To easily calculate the median and mode, it is helpful to arrange the given ages in ascending order.

Given ages: 9, 11, 8, 15, 14, 12, 17, 14

Arranging them from smallest to largest:

8, 9, 11, 12, 14, 14, 15, 17

**step2 Calculate the Mean**

The mean is found by summing all the values in the data set and then dividing by the total number of values.

$$\text{Mean} = \frac{\text{Sum of all values}}{\text{Number of values}}$$

Sum of values:

$$8 + 9 + 11 + 12 + 14 + 14 + 15 + 17 = 100$$

Number of values = 8. Therefore, the mean is:

$$\text{Mean} = \frac{100}{8} = 12.5$$

**step3 Calculate the Median**

The median is the middle value of a data set when it is ordered. Since there is an even number of values (8 ages), the median is the average of the two middle values. The middle values are the 4th and 5th values in the sorted list.

Sorted data: 8, 9, 11, 12, 14, 14, 15, 17

The 4th value is 12 and the 5th value is 14. To find the median, we take their average:

$$\text{Median} = \frac{12 + 14}{2} = \frac{26}{2} = 13$$

**step4 Calculate the Mode**

The mode is the value that appears most frequently in a data set. We examine the sorted list to identify any repeating values.

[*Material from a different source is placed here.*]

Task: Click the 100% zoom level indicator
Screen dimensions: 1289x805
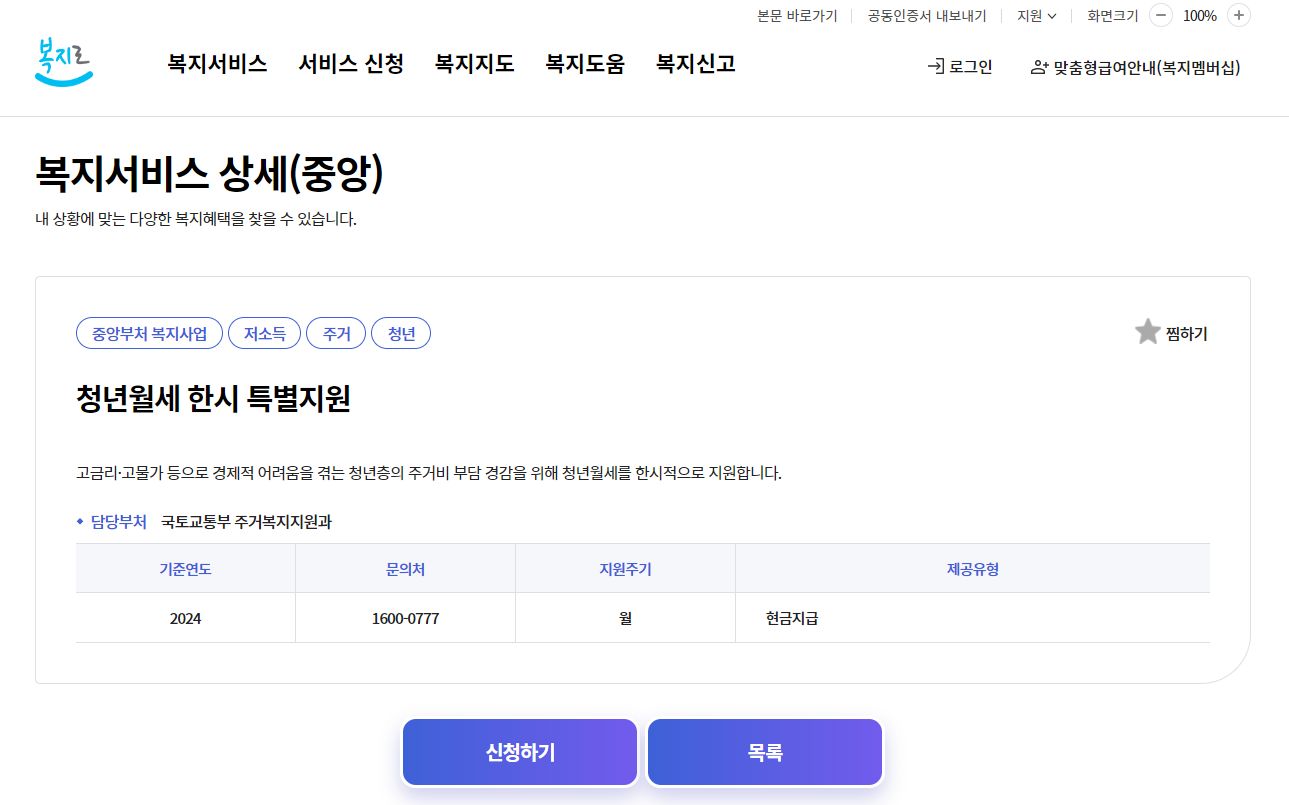Action: 1199,16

Sorted data: 8, 9, 11, 12, 14, 14, 15, 17

The number 14 appears twice, which is more than any other number. Therefore, the mode is:

$$\text{Mode} = 14$$

## Question1.b:

**step1 Calculate the Range**

The range of a data set is the difference between the maximum (highest) value and the minimum (lowest) value. We use the sorted data to easily identify these values.

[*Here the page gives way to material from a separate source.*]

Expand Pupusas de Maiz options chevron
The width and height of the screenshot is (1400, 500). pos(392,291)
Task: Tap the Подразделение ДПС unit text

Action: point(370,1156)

Sorted data: 8, 9, 11, 12, 14, 14, 15, 17

The maximum value is 17. The minimum value is 8. The range is calculated as:

$$\text{Range} = \text{Maximum Value} - \text{Minimum Value}$$

$$\text{Range} = 17 - 8 = 9$$

Alternative answer

Answer:
(a) Mean: 12.5, Median: 13, Mode: 14
(b) Range: 9 Explain
This is a question about <finding the middle and spread of a bunch of numbers, like figuring out what a typical age is for a family and how much the ages vary>. The solving step is:

First, it's super helpful to put all the ages in order from smallest to biggest.
The ages are: 9, 11, 8, 15, 14, 12, 17, 14.
Let's put them in order: 8, 9, 11, 12, 14, 14, 15, 17.

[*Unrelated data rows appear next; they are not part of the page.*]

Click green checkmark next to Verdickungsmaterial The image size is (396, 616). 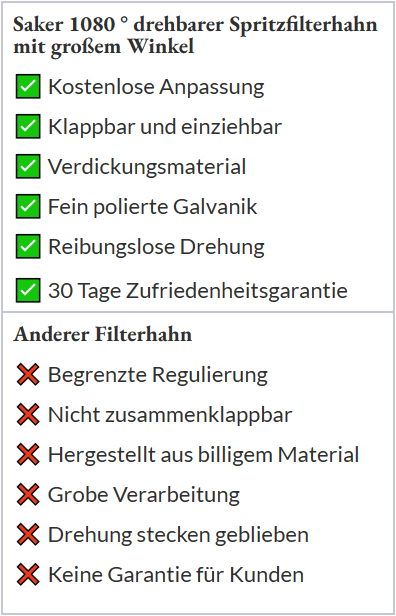[x=28, y=166]
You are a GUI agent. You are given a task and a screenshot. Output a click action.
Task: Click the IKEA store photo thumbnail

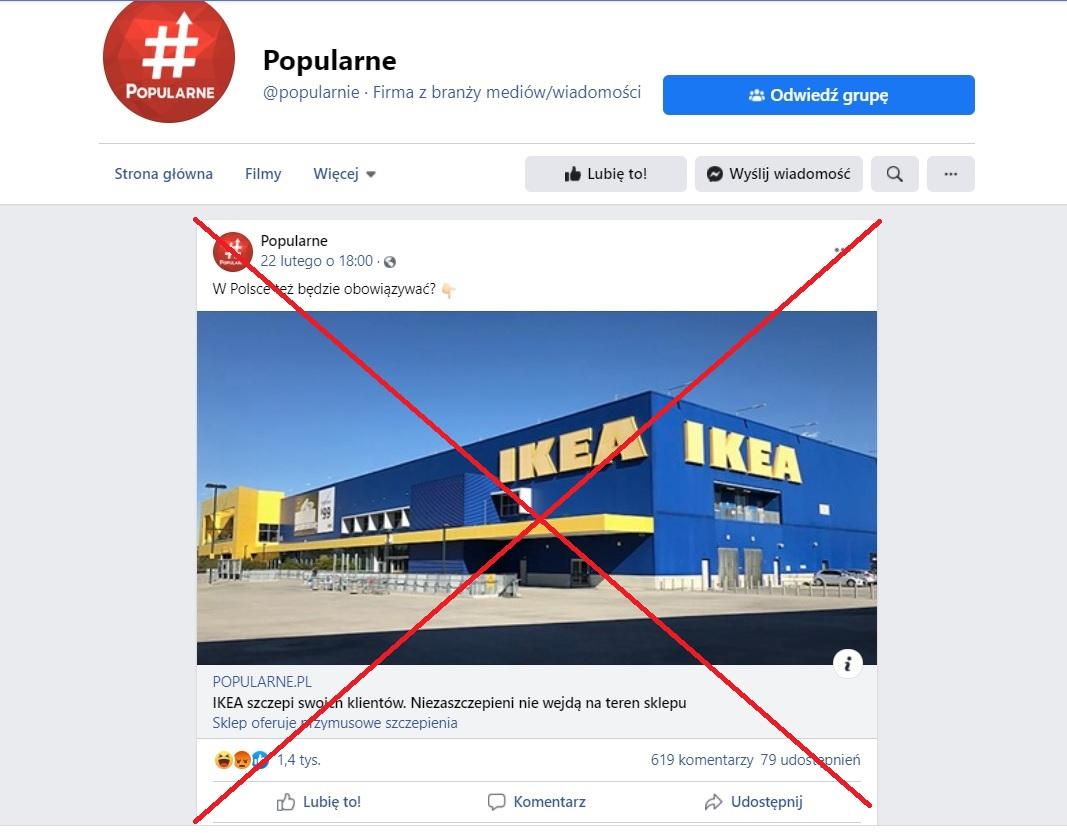(537, 487)
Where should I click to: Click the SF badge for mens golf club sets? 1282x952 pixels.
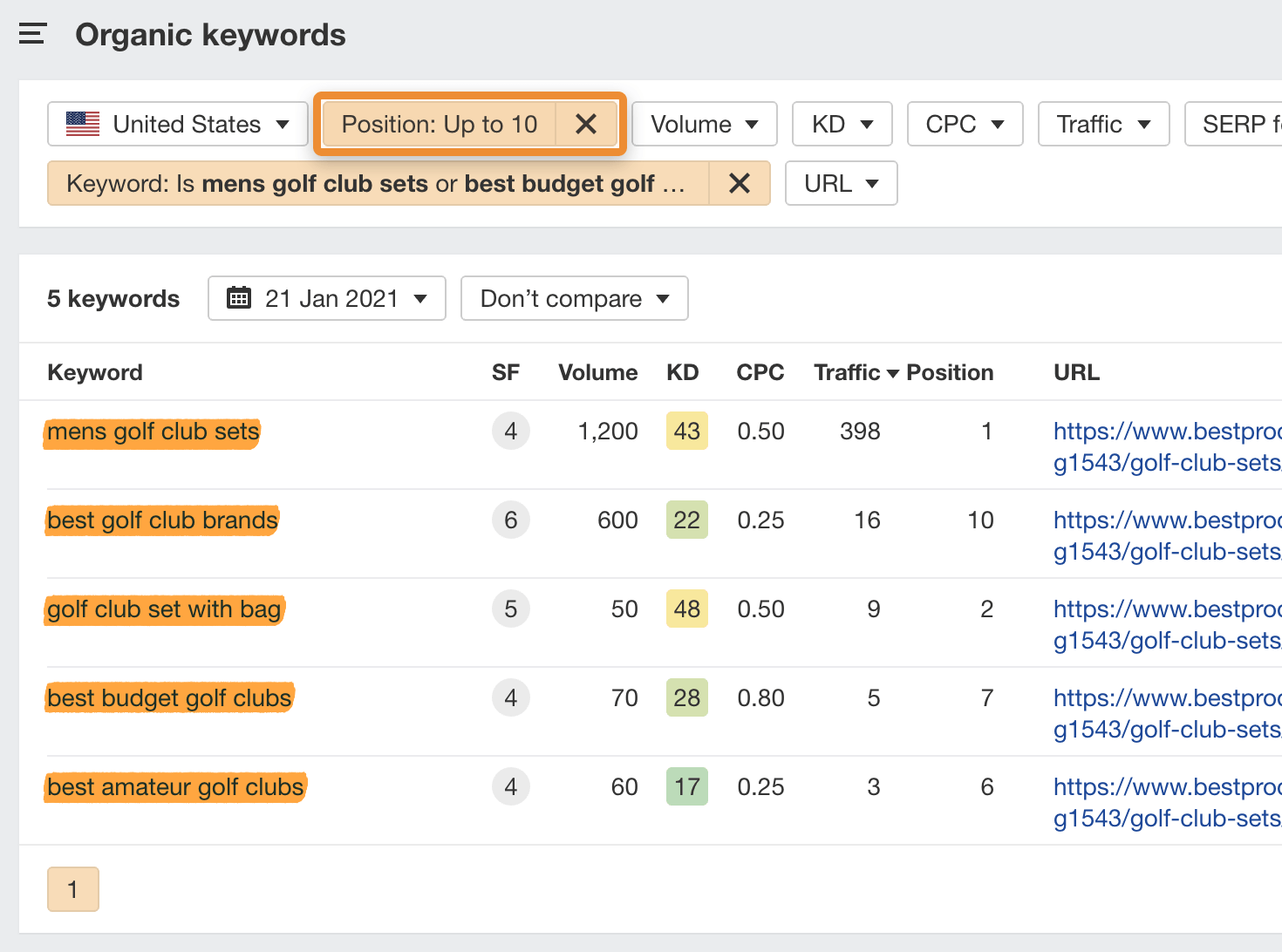click(510, 432)
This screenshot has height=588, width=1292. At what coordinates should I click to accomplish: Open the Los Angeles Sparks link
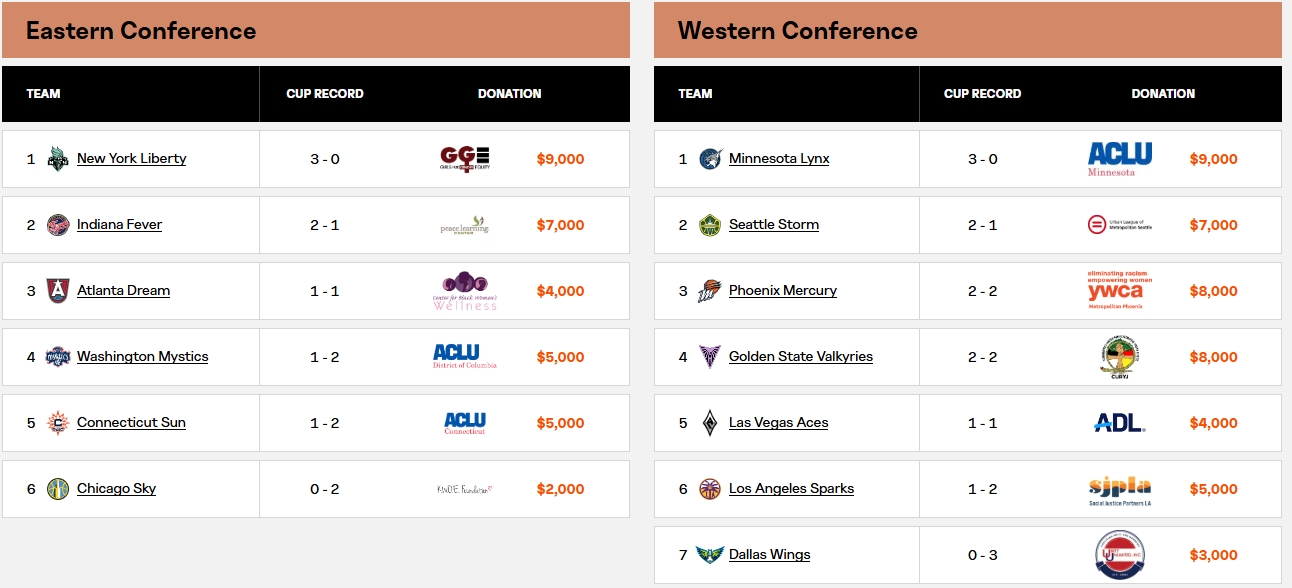click(791, 489)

(a) Finding the measures of central tendency:

1. **Mean (or Average):** This is when you add up all the numbers and then divide by how many numbers there are.
Let's add them up: 8 + 9 + 11 + 12 + 14 + 14 + 15 + 17 = 100.
There are 8 children (8 ages).
So, 100 divided by 8 is 12.5.
The mean age is 12.5.

2. **Median:** This is the middle number when all the numbers are in order.
Our ordered ages are: 8, 9, 11, 12, 14, 14, 15, 17.
Since there are 8 numbers (an even amount), there isn't just one middle number. We have two middle numbers! They are 12 and 14.
To find the median, we find the number exactly in the middle of these two, which means we add them up and divide by 2: (12 + 14) / 2 = 26 / 2 = 13.
The median age is 13.

3. **Mode:** This is the number that appears most often.
Looking at our ordered ages: 8, 9, 11, 12, 14, 14, 15, 17.
The number 14 shows up twice, and no other number shows up more than once.
So, the mode age is 14.

(b) Finding the range:

1. **Range:** This tells us how spread out the numbers are. You find it by taking the biggest number and subtracting the smallest number.
Our biggest age is 17.
Our smallest age is 8.
So, 17 - 8 = 9.
The range of the ages is 9.

Alternative answer

Answer:
(a) Mean: 12.5, Median: 13, Mode: 14
(b) Range: 9 Explain
This is a question about finding the central tendency (mean, median, mode) and range of a set of numbers . The solving step is:

First, to make things super easy, I always like to put the numbers in order from smallest to biggest! So, the ages are: 8, 9, 11, 12, 14, 14, 15, 17. There are 8 ages in total.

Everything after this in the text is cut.